◆ What to produce
Within the records below is a range that opens at the line with "The width and height of the screenshot is (680, 481)." and closes at the line with "Task: Click the green checkmark on the banner". Return that range word for word, both ends included, and only that range.

++++ Record set ++++

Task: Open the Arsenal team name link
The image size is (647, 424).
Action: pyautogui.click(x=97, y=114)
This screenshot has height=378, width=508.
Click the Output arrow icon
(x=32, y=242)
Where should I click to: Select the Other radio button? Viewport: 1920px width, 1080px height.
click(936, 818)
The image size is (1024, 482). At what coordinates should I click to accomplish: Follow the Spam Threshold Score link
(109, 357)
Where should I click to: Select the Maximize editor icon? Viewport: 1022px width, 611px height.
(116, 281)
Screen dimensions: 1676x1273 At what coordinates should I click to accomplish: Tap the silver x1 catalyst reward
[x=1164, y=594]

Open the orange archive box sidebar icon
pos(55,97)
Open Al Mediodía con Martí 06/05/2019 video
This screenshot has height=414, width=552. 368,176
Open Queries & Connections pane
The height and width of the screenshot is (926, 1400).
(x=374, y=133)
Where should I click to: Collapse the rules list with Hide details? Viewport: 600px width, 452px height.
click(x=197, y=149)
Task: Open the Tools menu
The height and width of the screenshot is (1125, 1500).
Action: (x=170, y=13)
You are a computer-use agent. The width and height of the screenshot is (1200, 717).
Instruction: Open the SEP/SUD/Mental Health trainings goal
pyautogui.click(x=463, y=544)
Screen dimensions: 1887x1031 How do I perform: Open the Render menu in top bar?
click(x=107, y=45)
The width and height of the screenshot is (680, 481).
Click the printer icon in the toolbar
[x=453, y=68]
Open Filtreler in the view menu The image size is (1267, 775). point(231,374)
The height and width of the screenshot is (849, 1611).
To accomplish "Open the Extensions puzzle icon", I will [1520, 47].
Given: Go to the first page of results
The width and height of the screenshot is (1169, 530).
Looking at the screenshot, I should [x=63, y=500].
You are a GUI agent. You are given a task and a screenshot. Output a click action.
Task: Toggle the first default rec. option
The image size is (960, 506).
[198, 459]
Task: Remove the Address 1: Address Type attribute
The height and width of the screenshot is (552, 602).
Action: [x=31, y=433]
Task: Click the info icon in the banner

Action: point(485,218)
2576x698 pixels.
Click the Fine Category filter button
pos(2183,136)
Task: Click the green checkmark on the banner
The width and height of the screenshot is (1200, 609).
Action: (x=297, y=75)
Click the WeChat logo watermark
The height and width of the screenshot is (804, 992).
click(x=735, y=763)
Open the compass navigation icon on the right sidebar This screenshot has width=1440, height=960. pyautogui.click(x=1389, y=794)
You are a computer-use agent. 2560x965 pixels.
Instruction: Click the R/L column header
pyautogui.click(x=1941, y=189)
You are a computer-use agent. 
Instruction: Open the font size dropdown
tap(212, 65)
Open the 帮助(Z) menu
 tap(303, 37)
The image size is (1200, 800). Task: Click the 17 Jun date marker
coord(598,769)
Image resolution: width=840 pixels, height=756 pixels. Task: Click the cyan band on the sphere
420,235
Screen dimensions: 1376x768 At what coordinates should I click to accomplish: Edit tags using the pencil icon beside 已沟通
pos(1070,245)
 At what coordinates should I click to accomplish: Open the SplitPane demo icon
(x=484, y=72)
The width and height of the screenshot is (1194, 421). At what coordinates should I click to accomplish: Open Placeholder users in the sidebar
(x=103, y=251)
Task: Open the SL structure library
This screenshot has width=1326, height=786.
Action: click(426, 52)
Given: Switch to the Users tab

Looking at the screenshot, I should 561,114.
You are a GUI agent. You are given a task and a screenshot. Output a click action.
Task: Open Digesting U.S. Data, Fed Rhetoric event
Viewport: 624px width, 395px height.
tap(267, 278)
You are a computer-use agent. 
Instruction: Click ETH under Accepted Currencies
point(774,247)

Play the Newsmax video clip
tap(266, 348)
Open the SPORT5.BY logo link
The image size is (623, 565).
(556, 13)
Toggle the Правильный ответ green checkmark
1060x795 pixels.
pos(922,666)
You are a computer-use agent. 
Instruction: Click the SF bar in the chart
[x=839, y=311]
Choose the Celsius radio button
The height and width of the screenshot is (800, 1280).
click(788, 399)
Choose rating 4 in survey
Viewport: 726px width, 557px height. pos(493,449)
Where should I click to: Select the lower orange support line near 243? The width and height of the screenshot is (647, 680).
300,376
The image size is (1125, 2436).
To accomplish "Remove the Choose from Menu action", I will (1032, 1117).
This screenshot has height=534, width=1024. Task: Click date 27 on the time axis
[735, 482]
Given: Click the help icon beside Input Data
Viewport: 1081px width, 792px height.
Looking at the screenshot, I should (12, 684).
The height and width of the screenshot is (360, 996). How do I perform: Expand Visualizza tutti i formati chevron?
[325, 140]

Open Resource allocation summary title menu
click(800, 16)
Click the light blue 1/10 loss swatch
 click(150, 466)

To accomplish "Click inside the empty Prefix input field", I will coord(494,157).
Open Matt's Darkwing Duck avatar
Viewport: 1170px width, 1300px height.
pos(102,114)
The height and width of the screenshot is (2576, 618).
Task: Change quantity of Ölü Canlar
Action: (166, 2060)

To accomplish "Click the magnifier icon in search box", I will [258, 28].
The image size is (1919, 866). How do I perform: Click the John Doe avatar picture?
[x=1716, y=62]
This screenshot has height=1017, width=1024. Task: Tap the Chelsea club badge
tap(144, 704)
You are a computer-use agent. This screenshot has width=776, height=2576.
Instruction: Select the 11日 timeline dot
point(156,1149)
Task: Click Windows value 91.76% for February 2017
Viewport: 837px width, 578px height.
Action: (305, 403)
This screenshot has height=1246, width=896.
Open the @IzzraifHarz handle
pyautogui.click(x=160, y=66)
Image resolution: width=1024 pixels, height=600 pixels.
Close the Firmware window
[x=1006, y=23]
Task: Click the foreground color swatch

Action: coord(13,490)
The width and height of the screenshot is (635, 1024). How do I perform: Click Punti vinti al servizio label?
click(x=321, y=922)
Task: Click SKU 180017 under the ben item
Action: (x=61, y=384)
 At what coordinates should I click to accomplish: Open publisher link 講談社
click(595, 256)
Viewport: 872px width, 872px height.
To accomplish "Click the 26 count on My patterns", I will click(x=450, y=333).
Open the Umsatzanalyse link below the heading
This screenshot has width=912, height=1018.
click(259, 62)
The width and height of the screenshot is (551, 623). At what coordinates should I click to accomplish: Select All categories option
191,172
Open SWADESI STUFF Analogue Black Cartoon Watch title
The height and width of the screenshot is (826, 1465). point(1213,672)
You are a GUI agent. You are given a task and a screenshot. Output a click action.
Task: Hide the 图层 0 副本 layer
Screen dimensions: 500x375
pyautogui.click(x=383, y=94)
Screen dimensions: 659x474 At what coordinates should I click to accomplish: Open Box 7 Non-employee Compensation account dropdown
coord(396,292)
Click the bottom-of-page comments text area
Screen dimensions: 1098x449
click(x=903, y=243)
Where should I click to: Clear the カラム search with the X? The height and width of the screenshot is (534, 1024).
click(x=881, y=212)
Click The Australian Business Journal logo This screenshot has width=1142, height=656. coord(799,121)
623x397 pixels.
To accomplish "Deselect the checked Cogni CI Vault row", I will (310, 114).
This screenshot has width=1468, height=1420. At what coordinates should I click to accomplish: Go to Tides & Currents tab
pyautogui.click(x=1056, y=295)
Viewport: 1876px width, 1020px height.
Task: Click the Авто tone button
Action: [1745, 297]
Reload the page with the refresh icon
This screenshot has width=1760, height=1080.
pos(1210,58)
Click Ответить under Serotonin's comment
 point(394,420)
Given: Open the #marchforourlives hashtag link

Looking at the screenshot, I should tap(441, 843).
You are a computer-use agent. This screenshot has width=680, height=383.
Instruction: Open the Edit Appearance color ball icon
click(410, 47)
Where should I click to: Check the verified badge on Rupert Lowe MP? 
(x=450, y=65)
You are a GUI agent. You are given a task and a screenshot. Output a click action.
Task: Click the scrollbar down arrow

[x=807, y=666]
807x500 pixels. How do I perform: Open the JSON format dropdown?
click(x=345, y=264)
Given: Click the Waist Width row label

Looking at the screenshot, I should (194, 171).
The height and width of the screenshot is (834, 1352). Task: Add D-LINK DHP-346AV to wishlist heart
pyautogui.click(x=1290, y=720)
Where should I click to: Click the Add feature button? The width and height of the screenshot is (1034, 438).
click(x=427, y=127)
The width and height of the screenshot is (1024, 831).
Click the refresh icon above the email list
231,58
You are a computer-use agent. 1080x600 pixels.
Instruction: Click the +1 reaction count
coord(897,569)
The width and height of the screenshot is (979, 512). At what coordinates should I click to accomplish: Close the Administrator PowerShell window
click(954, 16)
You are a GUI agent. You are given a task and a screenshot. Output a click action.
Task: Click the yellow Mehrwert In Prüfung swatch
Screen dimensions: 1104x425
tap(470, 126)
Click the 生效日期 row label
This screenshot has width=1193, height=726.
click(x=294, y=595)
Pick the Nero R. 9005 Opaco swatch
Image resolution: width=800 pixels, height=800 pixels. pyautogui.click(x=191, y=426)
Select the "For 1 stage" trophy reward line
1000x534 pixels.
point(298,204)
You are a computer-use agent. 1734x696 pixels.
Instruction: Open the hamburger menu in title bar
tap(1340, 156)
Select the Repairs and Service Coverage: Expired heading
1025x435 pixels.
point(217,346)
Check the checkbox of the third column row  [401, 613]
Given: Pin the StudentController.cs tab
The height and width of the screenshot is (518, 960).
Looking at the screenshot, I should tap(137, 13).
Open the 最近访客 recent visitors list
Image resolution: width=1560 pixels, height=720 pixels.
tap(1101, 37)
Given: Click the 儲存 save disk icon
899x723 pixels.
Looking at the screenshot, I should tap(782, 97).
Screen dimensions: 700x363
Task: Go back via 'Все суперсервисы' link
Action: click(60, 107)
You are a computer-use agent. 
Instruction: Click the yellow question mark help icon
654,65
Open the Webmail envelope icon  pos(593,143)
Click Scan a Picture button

++++

◆ Answer for the task
The width and height of the screenshot is (680, 481).
Click the printer icon in the toolbar
[x=453, y=68]
Open Filtreler in the view menu The image size is (1267, 775). point(231,374)
The height and width of the screenshot is (849, 1611).
To accomplish "Open the Extensions puzzle icon", I will [1520, 47].
Given: Go to the first page of results
The width and height of the screenshot is (1169, 530).
Looking at the screenshot, I should [x=63, y=500].
You are a GUI agent. You are given a task and a screenshot. Output a click action.
Task: Toggle the first default rec. option
The image size is (960, 506).
[198, 459]
Task: Remove the Address 1: Address Type attribute
The height and width of the screenshot is (552, 602).
Action: [x=31, y=433]
Task: Click the info icon in the banner

Action: point(485,218)
2576x698 pixels.
Click the Fine Category filter button
pos(2183,136)
Task: Click the green checkmark on the banner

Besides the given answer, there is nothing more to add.